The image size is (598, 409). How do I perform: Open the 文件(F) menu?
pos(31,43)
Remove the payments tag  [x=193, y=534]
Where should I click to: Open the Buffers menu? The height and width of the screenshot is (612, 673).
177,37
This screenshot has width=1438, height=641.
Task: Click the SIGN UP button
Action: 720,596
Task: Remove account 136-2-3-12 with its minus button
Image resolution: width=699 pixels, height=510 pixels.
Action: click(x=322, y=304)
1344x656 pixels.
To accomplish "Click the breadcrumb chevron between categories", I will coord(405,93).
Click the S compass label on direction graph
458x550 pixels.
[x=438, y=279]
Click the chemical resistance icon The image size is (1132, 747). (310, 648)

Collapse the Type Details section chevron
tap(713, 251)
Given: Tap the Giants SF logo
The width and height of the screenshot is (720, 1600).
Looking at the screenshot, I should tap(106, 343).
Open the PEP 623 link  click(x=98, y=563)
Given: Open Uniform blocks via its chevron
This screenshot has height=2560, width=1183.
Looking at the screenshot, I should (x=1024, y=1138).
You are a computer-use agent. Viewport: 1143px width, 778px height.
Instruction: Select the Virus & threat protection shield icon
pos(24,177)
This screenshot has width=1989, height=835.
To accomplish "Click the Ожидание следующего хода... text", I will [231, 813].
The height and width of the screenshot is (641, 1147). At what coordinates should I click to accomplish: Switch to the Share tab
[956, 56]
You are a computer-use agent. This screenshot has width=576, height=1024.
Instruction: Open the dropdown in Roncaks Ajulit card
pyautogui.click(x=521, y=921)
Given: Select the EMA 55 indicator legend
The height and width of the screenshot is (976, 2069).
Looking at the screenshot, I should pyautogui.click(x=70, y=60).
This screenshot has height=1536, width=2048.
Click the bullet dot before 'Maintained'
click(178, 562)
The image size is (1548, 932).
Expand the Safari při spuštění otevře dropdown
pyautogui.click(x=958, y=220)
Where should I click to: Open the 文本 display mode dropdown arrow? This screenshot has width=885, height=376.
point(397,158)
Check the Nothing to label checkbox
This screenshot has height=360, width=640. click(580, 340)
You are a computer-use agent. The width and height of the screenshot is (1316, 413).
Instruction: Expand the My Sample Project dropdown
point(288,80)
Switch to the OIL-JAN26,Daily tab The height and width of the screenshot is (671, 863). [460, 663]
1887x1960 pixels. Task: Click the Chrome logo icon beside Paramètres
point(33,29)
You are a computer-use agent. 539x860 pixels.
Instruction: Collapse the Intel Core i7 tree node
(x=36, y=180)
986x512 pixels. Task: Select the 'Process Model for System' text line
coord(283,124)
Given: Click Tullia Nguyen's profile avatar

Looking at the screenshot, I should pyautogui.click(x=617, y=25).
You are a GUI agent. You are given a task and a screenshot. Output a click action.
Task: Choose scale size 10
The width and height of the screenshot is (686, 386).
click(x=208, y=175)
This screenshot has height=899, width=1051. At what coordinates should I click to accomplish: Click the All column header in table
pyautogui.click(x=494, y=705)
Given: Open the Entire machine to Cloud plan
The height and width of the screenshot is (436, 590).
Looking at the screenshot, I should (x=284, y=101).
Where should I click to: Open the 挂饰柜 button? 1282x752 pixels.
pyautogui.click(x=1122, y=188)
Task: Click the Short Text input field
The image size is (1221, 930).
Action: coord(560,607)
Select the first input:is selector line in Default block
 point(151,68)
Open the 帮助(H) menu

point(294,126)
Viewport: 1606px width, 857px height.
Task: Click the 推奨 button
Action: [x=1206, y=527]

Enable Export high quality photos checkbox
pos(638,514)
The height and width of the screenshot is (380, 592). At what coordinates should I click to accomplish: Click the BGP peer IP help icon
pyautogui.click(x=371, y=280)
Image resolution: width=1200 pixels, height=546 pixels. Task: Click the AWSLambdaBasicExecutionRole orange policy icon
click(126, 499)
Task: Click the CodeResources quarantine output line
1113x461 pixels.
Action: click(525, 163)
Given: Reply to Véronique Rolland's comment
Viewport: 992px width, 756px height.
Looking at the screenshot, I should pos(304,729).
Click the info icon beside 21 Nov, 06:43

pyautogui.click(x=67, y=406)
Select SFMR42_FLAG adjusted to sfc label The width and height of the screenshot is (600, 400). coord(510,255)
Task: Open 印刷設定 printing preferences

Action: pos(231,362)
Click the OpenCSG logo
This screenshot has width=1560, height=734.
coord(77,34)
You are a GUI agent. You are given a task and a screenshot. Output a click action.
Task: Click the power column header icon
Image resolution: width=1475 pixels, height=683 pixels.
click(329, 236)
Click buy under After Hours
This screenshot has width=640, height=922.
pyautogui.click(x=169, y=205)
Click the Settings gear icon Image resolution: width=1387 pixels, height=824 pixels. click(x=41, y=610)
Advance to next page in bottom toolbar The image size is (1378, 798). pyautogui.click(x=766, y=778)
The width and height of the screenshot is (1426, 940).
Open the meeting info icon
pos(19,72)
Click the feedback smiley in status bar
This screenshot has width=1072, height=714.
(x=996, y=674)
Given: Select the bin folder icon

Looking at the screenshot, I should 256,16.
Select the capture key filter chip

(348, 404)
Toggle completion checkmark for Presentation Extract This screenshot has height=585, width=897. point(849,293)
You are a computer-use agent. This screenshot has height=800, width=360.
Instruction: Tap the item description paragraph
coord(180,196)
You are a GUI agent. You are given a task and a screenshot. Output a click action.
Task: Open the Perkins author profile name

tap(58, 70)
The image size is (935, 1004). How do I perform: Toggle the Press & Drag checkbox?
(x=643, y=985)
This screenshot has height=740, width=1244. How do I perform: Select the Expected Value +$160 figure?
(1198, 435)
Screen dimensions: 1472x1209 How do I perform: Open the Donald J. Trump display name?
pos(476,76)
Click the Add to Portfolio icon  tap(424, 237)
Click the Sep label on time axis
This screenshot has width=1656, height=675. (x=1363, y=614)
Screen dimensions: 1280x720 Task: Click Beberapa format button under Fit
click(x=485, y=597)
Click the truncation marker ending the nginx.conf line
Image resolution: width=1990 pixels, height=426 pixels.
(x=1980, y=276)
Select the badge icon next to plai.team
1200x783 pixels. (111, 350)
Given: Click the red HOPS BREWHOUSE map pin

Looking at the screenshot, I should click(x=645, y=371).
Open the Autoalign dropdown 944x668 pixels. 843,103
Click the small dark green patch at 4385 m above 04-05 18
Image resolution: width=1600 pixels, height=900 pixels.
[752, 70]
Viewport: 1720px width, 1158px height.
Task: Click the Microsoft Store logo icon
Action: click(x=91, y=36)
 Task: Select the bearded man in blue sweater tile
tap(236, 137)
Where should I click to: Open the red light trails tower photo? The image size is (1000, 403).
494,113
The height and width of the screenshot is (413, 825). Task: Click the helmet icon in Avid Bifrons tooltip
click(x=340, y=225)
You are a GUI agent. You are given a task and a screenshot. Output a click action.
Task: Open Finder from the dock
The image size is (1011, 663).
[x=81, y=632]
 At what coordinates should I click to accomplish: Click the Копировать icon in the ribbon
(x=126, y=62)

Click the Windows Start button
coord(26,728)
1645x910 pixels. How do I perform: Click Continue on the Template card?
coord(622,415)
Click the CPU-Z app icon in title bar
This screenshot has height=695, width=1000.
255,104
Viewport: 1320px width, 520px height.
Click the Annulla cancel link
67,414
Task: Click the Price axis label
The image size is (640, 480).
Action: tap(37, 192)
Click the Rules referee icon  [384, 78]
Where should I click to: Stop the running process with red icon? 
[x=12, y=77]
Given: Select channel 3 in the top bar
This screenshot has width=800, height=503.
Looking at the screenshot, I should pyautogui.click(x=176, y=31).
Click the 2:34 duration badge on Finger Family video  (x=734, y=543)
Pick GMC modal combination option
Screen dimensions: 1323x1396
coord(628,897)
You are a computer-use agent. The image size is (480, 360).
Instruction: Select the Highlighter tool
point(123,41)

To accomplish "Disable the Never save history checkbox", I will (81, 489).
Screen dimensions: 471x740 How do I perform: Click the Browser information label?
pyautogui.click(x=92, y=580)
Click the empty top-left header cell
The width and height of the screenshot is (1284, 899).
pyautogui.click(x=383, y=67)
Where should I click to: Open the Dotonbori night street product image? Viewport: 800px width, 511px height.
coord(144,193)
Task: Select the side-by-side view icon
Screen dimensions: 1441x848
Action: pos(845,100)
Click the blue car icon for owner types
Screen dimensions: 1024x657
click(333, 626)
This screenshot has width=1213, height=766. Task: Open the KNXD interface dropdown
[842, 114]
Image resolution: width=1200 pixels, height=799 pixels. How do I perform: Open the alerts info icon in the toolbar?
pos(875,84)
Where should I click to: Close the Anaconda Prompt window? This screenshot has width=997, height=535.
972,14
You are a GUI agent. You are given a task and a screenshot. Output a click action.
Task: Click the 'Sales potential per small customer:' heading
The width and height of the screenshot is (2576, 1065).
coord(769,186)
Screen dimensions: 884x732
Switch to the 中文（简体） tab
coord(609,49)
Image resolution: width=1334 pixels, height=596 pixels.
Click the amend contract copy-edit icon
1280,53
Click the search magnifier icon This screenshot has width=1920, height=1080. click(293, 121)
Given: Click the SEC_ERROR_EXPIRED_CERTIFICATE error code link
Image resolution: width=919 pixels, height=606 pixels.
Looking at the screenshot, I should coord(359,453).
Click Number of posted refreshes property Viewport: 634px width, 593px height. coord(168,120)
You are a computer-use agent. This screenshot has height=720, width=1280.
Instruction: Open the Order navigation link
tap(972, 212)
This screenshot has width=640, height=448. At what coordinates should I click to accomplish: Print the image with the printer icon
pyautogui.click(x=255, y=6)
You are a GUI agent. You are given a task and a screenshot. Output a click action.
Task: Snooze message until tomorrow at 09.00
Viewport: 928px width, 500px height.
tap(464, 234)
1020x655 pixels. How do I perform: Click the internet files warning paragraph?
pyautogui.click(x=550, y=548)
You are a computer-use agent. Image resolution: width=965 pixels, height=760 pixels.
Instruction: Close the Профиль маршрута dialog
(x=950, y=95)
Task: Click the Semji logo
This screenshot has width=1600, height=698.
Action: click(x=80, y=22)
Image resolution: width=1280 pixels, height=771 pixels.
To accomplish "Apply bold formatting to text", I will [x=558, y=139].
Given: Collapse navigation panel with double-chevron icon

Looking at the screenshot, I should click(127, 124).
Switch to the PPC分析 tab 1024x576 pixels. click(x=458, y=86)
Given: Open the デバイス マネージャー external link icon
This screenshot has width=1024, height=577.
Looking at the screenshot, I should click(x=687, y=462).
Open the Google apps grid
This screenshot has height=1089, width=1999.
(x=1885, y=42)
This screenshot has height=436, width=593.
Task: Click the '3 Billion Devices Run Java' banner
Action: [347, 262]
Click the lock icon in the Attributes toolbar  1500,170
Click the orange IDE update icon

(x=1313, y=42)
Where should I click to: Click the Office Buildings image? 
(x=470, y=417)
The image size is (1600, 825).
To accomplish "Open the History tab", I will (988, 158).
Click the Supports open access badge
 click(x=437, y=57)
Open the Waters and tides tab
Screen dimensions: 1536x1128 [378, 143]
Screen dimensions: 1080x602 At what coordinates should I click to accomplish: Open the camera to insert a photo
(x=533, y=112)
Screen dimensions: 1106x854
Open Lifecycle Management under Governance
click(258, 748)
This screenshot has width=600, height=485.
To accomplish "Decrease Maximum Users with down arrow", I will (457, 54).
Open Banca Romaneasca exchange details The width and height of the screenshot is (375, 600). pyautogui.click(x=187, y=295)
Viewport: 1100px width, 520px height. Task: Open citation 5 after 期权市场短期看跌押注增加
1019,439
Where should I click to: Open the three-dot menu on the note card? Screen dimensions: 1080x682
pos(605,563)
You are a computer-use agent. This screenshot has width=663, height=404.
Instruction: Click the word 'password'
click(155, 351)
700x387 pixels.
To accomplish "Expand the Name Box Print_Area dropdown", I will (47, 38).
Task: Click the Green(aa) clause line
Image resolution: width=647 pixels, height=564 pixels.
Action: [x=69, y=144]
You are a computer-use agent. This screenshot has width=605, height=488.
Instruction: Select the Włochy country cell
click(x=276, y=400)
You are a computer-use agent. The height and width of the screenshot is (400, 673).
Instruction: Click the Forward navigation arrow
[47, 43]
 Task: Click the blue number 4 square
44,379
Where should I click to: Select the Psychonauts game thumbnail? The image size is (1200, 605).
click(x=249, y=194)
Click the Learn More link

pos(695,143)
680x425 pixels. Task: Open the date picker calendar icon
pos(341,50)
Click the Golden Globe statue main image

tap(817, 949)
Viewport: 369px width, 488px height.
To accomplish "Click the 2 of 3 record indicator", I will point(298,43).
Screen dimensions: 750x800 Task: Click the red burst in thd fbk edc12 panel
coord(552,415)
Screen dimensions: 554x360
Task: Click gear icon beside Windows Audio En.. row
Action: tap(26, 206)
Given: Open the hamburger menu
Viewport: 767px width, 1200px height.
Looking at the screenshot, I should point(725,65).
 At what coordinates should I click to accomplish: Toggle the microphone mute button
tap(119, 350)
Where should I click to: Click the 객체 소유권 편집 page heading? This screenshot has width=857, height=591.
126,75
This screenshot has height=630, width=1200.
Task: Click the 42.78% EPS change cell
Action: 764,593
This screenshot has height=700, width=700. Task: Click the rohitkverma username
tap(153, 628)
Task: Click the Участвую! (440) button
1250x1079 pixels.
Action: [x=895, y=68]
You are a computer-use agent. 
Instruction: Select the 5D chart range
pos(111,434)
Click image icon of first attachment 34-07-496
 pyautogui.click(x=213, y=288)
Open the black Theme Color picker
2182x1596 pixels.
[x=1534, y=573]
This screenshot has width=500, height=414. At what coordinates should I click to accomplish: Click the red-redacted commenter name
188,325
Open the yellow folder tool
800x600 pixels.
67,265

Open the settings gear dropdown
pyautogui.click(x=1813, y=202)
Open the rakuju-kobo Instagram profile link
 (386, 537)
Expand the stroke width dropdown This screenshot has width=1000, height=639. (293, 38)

TO DO:
Go through the entries and copy every line that has "Remove".

EXPECTED OUTPUT:
Remove the payments tag  [x=193, y=534]
Task: Remove account 136-2-3-12 with its minus button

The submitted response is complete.